Amazon is reportedly considering selling its Android-based tablets as loss-leaders, in effect subsidizing the slates below cost in the expectation that buyers are then likely to spend on ebooks, multimedia and cloud storage over the lifetime of the device. Although not yet locked in as the sales strategy, Amazon is looking at launching its iPad rivals at 20- to 25-percent less than it actually costs to produce them, PCMag's sources reckon, in a manner familiar to anyone who has bought a razor or a printer.
The back-of-envelope sums going on at Amazon HQ apparently suggest that, over a two-year ownership period, the company would expect to recoup not only the physical cost of the tablet but turn a profit too.
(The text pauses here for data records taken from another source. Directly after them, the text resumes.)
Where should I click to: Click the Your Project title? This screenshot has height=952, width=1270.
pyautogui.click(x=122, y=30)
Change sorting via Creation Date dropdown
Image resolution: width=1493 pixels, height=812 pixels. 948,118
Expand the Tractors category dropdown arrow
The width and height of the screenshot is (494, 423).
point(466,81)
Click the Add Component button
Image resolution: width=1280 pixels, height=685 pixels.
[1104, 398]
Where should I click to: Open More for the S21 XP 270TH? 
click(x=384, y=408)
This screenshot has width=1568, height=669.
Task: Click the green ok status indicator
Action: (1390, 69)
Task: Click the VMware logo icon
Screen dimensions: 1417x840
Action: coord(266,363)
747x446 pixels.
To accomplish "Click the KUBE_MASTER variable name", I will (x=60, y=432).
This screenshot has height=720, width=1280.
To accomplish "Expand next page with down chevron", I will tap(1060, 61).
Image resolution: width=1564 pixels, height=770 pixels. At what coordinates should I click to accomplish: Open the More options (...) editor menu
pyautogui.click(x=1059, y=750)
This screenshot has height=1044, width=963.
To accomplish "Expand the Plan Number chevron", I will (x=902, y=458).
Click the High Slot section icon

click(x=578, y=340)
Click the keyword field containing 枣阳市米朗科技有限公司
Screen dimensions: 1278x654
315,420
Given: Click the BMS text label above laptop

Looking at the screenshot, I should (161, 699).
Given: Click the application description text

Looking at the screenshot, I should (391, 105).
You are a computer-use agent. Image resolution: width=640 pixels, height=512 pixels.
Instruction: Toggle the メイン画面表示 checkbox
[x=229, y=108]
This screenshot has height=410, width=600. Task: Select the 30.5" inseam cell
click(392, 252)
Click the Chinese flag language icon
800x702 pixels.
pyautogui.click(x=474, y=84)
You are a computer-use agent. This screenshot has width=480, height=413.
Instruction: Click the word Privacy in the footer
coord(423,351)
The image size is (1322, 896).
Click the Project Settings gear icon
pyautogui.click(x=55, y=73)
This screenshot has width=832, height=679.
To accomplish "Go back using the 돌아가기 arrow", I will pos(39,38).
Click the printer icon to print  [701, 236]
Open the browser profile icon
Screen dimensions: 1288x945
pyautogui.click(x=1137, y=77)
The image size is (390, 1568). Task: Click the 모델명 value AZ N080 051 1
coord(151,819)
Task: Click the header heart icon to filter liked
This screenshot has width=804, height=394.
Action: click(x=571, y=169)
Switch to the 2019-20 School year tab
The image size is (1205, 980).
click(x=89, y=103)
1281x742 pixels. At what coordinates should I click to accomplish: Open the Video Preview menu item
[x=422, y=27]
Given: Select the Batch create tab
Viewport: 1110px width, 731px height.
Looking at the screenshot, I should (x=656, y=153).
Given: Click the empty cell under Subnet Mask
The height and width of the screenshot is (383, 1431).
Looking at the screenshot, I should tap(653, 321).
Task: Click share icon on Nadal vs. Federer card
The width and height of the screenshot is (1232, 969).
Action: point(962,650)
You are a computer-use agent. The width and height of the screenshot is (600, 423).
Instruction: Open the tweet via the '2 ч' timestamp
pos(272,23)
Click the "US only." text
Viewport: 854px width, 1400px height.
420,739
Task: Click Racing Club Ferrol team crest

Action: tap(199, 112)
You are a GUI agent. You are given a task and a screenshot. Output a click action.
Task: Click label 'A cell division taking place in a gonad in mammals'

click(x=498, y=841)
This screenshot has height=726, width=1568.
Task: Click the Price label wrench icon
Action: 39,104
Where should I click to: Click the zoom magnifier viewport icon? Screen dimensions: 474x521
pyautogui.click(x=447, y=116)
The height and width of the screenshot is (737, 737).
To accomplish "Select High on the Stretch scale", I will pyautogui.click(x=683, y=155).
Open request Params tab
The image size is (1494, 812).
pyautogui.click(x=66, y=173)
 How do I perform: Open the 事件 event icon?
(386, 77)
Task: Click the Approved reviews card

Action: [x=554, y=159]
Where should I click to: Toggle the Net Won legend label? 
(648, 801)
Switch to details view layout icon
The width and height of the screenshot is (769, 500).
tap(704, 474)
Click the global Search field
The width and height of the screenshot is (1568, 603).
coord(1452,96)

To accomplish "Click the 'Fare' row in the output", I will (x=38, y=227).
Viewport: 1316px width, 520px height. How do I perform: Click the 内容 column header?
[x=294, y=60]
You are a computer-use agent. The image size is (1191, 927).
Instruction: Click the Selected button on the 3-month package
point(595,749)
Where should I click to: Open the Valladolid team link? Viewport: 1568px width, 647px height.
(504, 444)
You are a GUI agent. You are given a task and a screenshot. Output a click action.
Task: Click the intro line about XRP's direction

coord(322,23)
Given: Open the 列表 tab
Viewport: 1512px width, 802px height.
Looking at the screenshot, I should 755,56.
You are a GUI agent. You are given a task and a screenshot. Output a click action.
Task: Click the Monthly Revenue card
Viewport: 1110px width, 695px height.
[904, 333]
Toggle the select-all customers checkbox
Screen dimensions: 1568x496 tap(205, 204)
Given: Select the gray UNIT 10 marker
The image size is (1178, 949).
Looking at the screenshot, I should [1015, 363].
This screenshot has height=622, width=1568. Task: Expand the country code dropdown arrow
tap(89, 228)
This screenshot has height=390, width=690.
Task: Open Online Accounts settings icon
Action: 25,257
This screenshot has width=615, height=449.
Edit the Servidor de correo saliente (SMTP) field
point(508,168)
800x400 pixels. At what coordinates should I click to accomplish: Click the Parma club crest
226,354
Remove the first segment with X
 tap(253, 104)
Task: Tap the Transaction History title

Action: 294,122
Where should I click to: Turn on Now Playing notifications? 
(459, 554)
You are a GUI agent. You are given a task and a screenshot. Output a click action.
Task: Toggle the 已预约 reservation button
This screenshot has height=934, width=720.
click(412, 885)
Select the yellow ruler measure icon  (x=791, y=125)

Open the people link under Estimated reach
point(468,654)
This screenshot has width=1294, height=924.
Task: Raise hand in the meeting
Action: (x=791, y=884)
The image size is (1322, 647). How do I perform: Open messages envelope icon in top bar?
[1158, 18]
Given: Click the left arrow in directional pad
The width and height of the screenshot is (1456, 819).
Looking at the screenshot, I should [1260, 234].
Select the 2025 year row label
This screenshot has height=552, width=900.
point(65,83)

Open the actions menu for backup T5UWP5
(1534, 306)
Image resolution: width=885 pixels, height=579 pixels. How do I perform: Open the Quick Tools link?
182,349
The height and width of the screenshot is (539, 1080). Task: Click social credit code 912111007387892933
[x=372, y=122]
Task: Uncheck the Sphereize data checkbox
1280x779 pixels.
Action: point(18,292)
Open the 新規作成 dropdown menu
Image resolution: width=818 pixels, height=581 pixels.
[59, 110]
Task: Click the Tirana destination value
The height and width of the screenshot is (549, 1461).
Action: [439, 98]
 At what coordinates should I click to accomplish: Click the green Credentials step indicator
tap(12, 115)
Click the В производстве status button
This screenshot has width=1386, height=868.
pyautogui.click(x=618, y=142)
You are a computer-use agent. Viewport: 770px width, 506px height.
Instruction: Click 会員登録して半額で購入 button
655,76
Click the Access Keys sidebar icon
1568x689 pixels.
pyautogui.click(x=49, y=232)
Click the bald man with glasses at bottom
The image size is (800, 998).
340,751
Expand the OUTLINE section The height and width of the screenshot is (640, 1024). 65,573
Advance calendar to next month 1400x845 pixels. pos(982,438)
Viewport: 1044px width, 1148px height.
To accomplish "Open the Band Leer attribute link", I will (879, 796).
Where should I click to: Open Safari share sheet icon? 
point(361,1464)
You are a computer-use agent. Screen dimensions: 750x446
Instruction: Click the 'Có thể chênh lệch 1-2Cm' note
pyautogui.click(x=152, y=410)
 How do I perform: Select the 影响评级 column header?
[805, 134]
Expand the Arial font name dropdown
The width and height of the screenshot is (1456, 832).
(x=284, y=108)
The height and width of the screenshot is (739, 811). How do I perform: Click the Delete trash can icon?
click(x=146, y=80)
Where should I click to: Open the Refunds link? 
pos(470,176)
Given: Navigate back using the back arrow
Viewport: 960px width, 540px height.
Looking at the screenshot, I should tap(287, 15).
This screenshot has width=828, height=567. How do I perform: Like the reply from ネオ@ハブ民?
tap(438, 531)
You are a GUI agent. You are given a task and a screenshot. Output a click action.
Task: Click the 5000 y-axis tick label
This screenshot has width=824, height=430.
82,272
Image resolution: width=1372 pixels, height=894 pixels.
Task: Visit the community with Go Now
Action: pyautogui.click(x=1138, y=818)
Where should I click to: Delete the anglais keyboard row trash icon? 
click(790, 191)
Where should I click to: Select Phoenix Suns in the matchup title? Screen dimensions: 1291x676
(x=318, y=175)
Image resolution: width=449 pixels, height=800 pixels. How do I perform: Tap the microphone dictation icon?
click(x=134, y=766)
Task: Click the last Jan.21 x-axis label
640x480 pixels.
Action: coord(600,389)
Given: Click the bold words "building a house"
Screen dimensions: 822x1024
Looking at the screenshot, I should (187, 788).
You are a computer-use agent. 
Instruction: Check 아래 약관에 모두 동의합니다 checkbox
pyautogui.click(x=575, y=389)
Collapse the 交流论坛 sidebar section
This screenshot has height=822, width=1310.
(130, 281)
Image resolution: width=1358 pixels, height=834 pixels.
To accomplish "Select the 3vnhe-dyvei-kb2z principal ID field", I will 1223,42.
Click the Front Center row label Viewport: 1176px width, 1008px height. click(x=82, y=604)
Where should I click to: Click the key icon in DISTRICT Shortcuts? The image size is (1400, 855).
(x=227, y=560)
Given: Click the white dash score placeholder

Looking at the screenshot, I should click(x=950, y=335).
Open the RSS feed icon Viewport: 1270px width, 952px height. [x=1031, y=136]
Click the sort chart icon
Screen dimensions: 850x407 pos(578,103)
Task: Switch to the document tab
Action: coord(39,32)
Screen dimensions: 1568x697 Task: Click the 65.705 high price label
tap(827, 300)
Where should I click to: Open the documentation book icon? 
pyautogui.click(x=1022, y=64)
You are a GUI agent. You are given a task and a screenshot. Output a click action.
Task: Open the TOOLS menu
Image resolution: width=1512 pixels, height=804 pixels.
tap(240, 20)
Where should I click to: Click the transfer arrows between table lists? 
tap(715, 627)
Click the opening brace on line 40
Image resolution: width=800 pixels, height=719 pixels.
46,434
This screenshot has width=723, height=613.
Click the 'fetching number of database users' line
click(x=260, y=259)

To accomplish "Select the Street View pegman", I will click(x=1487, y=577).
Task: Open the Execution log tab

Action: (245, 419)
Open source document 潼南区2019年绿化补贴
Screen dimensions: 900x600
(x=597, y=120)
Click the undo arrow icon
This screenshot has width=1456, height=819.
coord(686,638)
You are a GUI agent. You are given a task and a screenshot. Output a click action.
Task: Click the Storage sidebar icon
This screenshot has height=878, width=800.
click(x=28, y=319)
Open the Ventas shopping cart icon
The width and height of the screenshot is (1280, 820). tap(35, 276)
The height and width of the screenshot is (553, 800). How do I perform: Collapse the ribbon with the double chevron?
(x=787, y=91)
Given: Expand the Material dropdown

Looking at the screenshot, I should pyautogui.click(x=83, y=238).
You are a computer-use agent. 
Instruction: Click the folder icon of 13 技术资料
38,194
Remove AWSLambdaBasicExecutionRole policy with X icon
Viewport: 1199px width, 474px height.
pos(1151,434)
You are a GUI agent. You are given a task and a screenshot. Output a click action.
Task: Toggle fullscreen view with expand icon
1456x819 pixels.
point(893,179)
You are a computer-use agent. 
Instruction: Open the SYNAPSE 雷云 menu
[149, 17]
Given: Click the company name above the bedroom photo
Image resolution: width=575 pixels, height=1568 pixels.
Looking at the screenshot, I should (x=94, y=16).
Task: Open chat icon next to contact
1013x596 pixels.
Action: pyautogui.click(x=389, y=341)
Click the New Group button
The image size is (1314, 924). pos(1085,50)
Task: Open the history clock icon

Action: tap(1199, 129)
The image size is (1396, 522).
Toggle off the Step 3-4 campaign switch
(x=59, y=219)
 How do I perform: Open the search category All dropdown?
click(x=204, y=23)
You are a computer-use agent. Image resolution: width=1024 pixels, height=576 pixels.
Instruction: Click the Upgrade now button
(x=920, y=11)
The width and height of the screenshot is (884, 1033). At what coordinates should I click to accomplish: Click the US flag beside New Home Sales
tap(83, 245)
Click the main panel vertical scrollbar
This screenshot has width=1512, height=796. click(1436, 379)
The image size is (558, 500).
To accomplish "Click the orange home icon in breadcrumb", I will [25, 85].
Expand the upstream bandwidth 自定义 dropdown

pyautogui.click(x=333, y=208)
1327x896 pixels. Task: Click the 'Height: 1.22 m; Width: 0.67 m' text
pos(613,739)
As well as Kindle ebooks and UnBox movie downloads, along with software bought through the Amazon Appstore for Android, the retailer could factor in cloud store revenue and advertising.
Subsidies aren't exactly unfamiliar territory to Amazon. The company already offers the Kindle with Special Offers which, thanks to showing adverts on its homescreen, is cheaper than the regular version and has quickly become a best-seller. Part of the appeal is that the adverts on display are reasonably well contained: they only show up on the homescreen menus, not in the ebooks themselves.
Whether Amazon could manage a similar thing with advertising on a tablet remains to be seen, but the company certainly has the scale to look to the longer-term in its slate strategy. As HP has discovered, sometimes it takes drastic measures to get your foot in the door against a solid rival like the iPad. Amazon reportedly expects to sell 3m tablets this fall.